/---
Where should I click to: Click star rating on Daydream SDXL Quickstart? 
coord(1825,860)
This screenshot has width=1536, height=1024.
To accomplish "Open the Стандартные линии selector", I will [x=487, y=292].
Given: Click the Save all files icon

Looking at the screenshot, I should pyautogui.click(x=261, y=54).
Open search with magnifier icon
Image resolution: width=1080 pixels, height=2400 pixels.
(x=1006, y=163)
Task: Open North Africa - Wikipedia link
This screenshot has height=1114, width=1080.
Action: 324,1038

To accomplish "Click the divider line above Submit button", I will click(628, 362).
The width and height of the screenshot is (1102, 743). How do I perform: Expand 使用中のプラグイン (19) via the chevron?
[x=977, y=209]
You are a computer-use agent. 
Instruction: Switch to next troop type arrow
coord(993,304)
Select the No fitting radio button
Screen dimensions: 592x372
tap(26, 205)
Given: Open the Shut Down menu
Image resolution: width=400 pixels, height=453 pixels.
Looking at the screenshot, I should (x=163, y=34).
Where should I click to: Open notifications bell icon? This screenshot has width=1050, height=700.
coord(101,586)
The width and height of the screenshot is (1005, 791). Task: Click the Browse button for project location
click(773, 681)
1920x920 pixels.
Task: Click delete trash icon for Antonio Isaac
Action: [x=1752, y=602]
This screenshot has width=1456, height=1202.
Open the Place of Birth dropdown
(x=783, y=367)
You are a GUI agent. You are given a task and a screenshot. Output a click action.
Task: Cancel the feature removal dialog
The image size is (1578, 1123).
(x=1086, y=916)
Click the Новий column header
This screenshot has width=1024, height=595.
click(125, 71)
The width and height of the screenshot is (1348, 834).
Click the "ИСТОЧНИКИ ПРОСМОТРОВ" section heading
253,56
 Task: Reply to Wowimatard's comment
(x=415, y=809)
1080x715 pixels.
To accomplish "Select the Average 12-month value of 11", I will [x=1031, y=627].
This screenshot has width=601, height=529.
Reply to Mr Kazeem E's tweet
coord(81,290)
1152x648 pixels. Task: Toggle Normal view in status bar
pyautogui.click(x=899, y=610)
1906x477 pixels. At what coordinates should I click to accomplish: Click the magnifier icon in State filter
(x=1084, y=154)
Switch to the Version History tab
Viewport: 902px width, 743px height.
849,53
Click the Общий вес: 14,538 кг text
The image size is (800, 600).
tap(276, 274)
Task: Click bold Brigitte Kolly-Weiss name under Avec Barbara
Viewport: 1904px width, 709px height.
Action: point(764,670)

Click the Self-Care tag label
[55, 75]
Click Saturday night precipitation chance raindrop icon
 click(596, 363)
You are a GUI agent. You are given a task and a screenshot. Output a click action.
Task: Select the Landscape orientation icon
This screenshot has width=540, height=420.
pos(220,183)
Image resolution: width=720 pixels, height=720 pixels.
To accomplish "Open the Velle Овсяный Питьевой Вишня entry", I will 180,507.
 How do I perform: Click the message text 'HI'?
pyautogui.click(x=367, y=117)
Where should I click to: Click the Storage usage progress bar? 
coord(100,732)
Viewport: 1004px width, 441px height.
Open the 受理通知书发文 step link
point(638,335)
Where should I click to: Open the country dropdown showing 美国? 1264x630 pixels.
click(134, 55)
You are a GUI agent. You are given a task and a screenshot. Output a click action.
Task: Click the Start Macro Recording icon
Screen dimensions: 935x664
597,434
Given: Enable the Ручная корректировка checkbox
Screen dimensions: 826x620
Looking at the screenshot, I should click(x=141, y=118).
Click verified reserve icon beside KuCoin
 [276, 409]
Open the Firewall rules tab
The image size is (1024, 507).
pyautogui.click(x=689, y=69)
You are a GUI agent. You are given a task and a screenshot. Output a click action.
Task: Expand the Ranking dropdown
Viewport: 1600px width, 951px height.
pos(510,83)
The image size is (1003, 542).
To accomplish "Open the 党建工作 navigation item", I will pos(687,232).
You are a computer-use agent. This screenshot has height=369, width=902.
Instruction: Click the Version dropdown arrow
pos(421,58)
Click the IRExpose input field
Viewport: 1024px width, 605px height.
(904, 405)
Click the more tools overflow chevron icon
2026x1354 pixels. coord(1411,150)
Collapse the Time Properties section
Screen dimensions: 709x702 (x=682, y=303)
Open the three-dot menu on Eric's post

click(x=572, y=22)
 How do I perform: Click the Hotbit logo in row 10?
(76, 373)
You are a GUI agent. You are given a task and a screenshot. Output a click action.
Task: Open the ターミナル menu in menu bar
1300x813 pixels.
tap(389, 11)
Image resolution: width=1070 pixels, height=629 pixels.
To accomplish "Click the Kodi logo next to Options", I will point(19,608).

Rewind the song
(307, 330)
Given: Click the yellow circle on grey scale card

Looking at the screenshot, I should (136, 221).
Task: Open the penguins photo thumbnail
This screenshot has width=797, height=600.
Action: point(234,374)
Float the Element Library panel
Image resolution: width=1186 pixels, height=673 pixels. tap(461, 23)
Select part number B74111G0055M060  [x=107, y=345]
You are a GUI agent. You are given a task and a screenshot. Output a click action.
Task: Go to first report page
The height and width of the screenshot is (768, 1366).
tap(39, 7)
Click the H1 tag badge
\---
Task brief: In the listing above, please copy exactly the lines from the first through the one that contains "This screenshot has width=601, height=529.", and no others.

Answer:
Where should I click to: Click star rating on Daydream SDXL Quickstart? 
coord(1825,860)
This screenshot has width=1536, height=1024.
To accomplish "Open the Стандартные линии selector", I will [x=487, y=292].
Given: Click the Save all files icon

Looking at the screenshot, I should pyautogui.click(x=261, y=54).
Open search with magnifier icon
Image resolution: width=1080 pixels, height=2400 pixels.
(x=1006, y=163)
Task: Open North Africa - Wikipedia link
This screenshot has height=1114, width=1080.
Action: 324,1038

To accomplish "Click the divider line above Submit button", I will click(628, 362).
The width and height of the screenshot is (1102, 743). How do I perform: Expand 使用中のプラグイン (19) via the chevron?
[x=977, y=209]
You are a computer-use agent. 
Instruction: Switch to next troop type arrow
coord(993,304)
Select the No fitting radio button
Screen dimensions: 592x372
tap(26, 205)
Given: Open the Shut Down menu
Image resolution: width=400 pixels, height=453 pixels.
Looking at the screenshot, I should (x=163, y=34).
Where should I click to: Open notifications bell icon? This screenshot has width=1050, height=700.
coord(101,586)
The width and height of the screenshot is (1005, 791). Task: Click the Browse button for project location
click(773, 681)
1920x920 pixels.
Task: Click delete trash icon for Antonio Isaac
Action: [x=1752, y=602]
This screenshot has width=1456, height=1202.
Open the Place of Birth dropdown
(x=783, y=367)
You are a GUI agent. You are given a task and a screenshot. Output a click action.
Task: Cancel the feature removal dialog
The image size is (1578, 1123).
(x=1086, y=916)
Click the Новий column header
This screenshot has width=1024, height=595.
click(125, 71)
The width and height of the screenshot is (1348, 834).
Click the "ИСТОЧНИКИ ПРОСМОТРОВ" section heading
253,56
 Task: Reply to Wowimatard's comment
(x=415, y=809)
1080x715 pixels.
To accomplish "Select the Average 12-month value of 11", I will [x=1031, y=627].
This screenshot has width=601, height=529.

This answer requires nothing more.